Nicol Stephen: Yes."

Comment from Neil Kay: on the exclusivity aspect, the minister apparently first thought (1) that a PSC was a sufficient for subsidy (which it is not - you need a PS0 as I discused in detail elswhere) and (2) that having a PSC would in itself guarantee exclusivity meaning other operators would then be unable to come on to the route (which it would not - you need the legal safeguards that was described in the Scottish Water legal advice above). He had to be contradicted in committee on that point by his own civil servant. The civil servant then described exclusivity as a "pretty draconian measure, given the presumption that the freedom to operate maritime services would generally be seen as a good thing" - with no apparent recognition of, or reference to, the fact that the Commission itself had explicitly recognised that there were genuine public interest circumstances in the case of ferry services in which exclusivity provision was itself the "good thing".

The committee meeting continued .....

"Nicol Stephen: I genuinely do not want to get into the detail of the individual representations this afternoon.

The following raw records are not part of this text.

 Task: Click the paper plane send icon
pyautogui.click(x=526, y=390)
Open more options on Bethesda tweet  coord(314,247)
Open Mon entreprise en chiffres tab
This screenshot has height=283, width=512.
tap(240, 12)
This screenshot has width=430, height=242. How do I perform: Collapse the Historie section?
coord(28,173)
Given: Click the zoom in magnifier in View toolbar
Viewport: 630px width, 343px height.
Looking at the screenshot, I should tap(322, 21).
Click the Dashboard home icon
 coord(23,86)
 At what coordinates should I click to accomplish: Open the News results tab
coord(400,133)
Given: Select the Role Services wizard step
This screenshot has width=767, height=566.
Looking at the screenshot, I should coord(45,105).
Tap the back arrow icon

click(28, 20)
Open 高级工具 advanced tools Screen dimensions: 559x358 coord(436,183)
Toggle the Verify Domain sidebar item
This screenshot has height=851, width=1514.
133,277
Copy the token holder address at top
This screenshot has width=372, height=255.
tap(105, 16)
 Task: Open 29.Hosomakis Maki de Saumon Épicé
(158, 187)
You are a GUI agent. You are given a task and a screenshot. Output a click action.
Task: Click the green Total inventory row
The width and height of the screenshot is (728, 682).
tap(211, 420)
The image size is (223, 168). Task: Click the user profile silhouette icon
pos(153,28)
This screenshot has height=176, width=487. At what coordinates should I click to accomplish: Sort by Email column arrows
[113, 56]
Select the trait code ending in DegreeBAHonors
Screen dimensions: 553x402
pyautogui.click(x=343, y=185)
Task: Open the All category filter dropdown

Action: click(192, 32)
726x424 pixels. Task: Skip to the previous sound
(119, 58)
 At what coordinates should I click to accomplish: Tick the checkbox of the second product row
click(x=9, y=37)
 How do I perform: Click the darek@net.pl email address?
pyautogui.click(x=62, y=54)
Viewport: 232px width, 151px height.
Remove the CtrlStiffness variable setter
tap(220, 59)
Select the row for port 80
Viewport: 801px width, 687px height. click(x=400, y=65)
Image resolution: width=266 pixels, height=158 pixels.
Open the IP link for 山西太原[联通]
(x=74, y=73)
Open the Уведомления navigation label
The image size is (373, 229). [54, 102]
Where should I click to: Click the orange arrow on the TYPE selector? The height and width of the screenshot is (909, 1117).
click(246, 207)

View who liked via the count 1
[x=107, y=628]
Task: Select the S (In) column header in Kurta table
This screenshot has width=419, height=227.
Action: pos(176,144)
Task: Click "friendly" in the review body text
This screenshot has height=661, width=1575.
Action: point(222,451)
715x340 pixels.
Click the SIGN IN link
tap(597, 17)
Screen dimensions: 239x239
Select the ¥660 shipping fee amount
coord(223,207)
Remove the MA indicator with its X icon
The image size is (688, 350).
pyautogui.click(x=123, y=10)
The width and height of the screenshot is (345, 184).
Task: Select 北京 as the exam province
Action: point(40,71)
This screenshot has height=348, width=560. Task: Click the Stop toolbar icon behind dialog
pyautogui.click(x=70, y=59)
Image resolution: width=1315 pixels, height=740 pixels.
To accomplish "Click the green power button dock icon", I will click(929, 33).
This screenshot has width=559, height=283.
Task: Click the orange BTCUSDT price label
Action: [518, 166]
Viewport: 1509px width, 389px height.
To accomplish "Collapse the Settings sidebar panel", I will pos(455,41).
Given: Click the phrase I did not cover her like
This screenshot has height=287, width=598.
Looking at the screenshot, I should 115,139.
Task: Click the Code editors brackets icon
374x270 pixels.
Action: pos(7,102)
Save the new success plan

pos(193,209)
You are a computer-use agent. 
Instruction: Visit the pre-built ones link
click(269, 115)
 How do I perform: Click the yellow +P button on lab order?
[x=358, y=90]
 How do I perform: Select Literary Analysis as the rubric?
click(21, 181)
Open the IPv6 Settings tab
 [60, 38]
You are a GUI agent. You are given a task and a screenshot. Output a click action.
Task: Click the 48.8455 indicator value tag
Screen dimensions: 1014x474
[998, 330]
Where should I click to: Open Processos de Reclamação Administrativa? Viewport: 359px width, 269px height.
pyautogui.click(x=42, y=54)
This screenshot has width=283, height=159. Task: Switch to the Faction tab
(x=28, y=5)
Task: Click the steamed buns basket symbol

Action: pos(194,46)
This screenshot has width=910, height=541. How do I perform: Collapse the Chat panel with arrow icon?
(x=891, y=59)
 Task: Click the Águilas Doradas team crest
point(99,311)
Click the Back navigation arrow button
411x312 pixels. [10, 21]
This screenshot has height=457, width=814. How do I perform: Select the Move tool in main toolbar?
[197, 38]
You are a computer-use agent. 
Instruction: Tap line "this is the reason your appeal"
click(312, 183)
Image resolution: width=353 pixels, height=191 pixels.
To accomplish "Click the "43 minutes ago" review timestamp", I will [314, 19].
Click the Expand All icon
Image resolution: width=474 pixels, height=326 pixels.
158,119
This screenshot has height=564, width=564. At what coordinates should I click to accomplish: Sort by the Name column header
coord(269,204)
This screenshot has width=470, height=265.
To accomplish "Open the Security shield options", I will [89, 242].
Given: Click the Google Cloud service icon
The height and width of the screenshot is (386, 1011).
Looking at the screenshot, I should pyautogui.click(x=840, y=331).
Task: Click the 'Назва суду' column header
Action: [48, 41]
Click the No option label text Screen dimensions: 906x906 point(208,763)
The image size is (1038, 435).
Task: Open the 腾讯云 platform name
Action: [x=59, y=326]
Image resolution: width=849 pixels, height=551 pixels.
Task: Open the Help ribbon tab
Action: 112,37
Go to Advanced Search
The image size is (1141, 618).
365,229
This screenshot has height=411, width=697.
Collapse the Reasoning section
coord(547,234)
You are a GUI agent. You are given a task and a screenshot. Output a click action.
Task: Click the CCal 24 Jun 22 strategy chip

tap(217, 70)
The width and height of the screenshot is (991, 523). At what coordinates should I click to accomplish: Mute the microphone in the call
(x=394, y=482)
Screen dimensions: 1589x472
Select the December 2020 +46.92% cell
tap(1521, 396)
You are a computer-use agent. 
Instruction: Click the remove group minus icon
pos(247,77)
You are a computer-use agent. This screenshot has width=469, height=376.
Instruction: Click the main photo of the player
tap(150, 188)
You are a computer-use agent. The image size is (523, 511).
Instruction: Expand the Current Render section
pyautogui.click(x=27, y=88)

I mentioned to Fergus Ewing some of the potential issues that could arise if we go in the direction of the independent regulator that Professor Kay has suggested ....However, I give a guarantee to Tommy Sheridan that there will be a full ministerial assessment of the different options and a full evaluation will be carried out. If they are willing, we will make contact with the individuals who obviously have worked so hard on these complicated issues over the past weeks and months. We will try to get clarification from them where that is important."

Comment from Neil Kay: That "contact" never happened, the minister was referring to Bennett, Findlay and me, and none of us were contacted. Instead, just before the crucial CalMac debate in September 2005, without any warning certainly to me, there was a critique of all our work released for MSPs which in many respects was biased, poorly formulated, inaccurate and misleading. We were not given a chance to respond. In the debate itself, arguments were attributed to me that I never held, and indeed which I had repudiated several months earlier whan I heard an MSP associating me with them. My repudiation was a matter of record in my submission to the CalMac consultation, March 2005 - see page 55 especially. I wrote to the minister and members of LG and Transport Committee afterwards protesting that I never held the views attributed to me in the paliamentary debate by proponents of the tendering option. None of this made any difference. Was Parliament misled? Yes. Was the Executive handling these matters competently? No. Was there a deliberate attempt to impede proper debate on these matters in Parliament? Judge for yourself.

One of the more disgraceful comments out of many disgraceful comments in that parliamentary debate September 2005 was by an MSP who said "(Professor Kay) ... is still trotting out the same old arguments". Yes, I was. And it definitely was not me that should be ashamed at having to do so. The shame is that four years later after making submissions along the same lines to that same MSP's Inquiry 18th June 2001, I should still have had to make them once again in 2005, have to do so again now, and fully expect to have to do so once again in the future, until some adminstration, some time, comes to terms with the sheer waste and folly of what has been happening here over the past several years, and recognises what can and should be done to protect and enhance the public interest in this context under EC law.